La rencontre entre Catherine Millet et ce sulfureux Anglais, à la fois puritain et passionné par l’exploration de l’orgasme féminin n’était pas évidente. Quand on pense à Lawrence, on pense à des héroïnes un peu surannées, fuyant mari et enfants pour aller au grand galop, droit devant elle, jusqu’au cœur des forêts. On pense à des femmes de vicaire qui s’enfuient de l’austère foyer conjugal avec de jeunes bohémiens. On pense à tout un univers érotique victorien qu’on imaginait un peu dépassé.
Or, à lire Aimer Lawrence de Catherine Millet (Flammarion), on découvre un tout autre monde. On découvre une précision incroyable dans sa description des scènes de sexe notamment. On découvre une compréhension intime des rapports de domination sexuelle entre hommes et femmes. Dès lors, la rencontre avec Catherine Millet devenait inévitable, elle qui, sortant d’un rapport sexuel frustrant se jura un jour, pour la première fois, qu’« il faudrait dire la vérité de tout ça ». Ce qu’elle fit avec fracas des années plus tard, en 2001, lorsqu’elle publia La vie sexuelle de Catherine M., récit vendu à deux millions d’exemplaires désormais dans le monde, et traduit en quarante langues.

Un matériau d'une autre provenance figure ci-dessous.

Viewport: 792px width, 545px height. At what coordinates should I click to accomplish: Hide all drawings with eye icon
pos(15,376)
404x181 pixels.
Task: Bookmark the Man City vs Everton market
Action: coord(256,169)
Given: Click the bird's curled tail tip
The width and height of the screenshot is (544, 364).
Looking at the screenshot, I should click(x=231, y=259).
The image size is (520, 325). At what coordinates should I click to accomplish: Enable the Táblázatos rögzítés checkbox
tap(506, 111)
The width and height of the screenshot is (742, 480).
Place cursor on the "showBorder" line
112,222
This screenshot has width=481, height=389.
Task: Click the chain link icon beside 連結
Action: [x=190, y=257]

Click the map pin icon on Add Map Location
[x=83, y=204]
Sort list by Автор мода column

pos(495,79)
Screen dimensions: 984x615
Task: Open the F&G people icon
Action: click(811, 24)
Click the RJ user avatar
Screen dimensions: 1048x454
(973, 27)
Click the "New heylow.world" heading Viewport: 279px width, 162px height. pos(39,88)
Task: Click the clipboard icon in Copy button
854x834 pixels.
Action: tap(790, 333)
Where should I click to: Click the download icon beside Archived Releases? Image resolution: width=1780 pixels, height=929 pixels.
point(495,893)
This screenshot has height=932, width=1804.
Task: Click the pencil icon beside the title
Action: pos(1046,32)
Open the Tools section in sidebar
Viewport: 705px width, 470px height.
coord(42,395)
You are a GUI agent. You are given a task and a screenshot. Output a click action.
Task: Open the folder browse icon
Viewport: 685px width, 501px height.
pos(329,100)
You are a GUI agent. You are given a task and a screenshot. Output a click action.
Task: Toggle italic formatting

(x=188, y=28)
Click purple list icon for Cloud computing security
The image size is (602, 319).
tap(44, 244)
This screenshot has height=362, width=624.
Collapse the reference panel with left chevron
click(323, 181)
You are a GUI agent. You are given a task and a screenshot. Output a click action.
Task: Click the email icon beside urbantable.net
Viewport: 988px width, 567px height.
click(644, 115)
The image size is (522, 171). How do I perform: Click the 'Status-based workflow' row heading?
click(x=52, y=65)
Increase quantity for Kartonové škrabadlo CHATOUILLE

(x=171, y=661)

À l’époque des dates Tinder et autres éjaculations faciales accessibles en deux clics, le sexe semble devenu une activité banale, maîtrisée, inoffensive. Avec Millet et son complice Lawrence, on se persuade au contraire que la guerre des sexes ne s’arrêtera jamais, et que la jouissance féminine continue à être un intense sujet d’angoisse dans nos sociétés, qui s’enorgueillissent pourtant à cor et à cri de leur parfaite libération. La facilitation des relations sexuelles a peu changé les règles de l’amour en Occident. Elle n’a en tout cas nullement supprimé les souffrances que ce dernier engendre, aux yeux de Catherine Millet, qui ne cultive aucune des innombrables naïvetés progressistes sur le sujet. Cette vision guerrière du rapport entre les sexes valait bien une « Guerre des idées » un peu particulière, où il sera question du mythe de la nymphomanie, de la haine qui vient parfois s’insinuer au cœur du lien charnel, mais aussi de l’amour comme voie toujours possible au milieu de ce champ de bataille.